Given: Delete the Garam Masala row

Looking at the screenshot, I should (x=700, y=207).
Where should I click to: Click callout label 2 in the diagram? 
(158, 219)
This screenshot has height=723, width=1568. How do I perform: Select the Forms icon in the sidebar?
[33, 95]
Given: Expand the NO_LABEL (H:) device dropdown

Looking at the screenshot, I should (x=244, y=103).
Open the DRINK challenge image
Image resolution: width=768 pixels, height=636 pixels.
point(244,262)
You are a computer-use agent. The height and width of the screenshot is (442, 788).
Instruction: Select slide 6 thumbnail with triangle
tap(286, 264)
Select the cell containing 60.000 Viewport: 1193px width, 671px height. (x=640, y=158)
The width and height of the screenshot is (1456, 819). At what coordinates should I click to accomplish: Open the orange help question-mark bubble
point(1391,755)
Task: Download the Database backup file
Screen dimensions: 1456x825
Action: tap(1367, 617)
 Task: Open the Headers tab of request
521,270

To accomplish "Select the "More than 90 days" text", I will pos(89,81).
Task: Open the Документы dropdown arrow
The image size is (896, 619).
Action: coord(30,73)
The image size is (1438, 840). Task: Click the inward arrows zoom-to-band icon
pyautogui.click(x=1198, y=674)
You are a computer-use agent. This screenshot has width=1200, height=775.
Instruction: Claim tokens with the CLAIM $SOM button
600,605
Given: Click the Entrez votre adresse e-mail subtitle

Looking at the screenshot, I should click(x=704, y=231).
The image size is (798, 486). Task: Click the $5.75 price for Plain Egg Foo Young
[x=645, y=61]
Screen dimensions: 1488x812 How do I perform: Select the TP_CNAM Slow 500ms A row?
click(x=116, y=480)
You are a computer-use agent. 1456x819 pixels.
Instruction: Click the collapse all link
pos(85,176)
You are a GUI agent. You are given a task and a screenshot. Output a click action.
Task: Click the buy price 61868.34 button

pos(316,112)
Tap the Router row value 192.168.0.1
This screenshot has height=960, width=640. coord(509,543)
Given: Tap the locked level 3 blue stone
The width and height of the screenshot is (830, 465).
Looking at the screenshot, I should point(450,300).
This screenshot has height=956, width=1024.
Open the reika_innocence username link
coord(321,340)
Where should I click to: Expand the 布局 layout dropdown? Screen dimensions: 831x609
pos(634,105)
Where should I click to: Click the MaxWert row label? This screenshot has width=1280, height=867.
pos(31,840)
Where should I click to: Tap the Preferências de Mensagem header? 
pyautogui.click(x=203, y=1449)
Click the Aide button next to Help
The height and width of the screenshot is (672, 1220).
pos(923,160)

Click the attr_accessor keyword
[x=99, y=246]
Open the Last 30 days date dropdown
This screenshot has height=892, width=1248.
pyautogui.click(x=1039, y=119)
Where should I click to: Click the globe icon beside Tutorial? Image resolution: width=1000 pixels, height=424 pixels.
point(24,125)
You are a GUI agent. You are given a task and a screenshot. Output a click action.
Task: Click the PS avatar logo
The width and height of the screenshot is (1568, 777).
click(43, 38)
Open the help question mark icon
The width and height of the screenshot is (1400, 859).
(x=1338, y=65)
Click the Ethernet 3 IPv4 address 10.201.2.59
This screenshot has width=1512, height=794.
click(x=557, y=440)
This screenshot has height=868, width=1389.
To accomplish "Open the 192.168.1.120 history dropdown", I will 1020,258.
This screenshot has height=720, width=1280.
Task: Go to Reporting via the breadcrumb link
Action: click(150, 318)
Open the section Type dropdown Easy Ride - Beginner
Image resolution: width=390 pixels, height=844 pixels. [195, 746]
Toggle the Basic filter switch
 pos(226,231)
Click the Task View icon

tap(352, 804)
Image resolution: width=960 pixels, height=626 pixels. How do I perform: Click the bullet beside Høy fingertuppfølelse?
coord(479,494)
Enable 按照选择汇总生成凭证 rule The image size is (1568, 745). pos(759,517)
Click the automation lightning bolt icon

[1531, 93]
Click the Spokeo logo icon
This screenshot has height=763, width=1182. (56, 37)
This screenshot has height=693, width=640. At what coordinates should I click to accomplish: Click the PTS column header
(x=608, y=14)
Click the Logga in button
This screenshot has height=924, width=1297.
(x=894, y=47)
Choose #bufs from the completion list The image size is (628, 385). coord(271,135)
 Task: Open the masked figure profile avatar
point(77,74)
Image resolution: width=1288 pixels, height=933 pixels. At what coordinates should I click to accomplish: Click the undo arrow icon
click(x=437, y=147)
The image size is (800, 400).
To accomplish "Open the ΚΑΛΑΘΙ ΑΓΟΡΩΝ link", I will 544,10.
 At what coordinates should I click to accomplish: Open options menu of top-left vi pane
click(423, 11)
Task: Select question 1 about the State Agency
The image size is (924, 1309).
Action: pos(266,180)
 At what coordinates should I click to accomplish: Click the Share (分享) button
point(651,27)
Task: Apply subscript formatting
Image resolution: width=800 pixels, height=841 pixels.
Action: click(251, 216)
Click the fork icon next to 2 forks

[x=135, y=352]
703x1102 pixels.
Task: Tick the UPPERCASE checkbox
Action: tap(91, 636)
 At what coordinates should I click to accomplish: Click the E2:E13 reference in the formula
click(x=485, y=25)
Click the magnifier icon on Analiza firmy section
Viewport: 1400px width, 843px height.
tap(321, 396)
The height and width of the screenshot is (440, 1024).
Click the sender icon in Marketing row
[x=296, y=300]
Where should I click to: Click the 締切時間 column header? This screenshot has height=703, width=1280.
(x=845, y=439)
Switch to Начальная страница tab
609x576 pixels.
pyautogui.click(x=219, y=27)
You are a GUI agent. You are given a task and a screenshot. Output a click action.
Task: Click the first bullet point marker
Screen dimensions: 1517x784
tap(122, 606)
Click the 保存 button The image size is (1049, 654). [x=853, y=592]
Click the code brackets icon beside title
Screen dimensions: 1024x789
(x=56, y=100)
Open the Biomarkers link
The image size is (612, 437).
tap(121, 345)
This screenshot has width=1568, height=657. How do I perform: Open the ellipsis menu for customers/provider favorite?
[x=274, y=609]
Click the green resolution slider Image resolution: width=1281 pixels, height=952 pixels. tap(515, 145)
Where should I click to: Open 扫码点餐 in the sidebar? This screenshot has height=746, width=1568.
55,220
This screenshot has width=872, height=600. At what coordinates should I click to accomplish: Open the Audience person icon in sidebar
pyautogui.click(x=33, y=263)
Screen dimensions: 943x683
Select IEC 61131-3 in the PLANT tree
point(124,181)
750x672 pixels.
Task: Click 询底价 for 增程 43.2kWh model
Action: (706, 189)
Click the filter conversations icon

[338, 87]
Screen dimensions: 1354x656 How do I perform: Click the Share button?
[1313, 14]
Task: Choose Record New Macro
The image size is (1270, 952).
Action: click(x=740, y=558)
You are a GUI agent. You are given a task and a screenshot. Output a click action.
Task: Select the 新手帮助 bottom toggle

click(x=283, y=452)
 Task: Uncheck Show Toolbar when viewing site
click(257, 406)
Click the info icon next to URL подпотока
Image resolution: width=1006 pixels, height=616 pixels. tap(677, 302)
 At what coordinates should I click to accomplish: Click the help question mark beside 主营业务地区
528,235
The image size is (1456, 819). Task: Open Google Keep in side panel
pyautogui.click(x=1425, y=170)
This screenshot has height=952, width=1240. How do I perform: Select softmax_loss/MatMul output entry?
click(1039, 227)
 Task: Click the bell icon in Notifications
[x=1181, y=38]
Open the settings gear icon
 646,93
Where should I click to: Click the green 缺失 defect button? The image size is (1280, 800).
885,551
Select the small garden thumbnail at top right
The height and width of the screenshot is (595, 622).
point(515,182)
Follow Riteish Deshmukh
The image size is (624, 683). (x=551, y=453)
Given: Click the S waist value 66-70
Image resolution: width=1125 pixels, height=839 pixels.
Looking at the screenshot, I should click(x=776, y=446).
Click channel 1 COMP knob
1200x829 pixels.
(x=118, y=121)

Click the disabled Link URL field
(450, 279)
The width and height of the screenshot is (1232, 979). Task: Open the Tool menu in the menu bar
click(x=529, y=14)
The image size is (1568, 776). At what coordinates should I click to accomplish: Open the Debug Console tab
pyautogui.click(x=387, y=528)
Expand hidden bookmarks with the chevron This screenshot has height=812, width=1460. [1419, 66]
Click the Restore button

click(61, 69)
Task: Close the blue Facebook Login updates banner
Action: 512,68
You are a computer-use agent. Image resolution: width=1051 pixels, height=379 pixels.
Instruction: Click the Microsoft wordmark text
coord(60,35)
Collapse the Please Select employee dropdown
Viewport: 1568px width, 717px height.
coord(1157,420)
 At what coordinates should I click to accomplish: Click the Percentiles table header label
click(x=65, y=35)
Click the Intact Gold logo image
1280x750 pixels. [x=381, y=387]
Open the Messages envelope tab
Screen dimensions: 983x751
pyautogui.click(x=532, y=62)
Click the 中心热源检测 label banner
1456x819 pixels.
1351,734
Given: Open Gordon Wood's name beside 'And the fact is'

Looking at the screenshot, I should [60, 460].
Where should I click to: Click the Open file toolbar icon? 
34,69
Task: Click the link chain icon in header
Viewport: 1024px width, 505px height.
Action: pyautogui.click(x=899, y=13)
========================
_WHAT YOU NEED TO DO_
Could you output the rows from the line with "Enable 按照选择汇总生成凭证 rule" up to and including the line with "This screenshot has height=763, width=1182.", copied line for line?

_RESULT OF THIS EXERCISE_
Enable 按照选择汇总生成凭证 rule The image size is (1568, 745). pos(759,517)
Click the automation lightning bolt icon

[1531, 93]
Click the Spokeo logo icon
This screenshot has height=763, width=1182. (56, 37)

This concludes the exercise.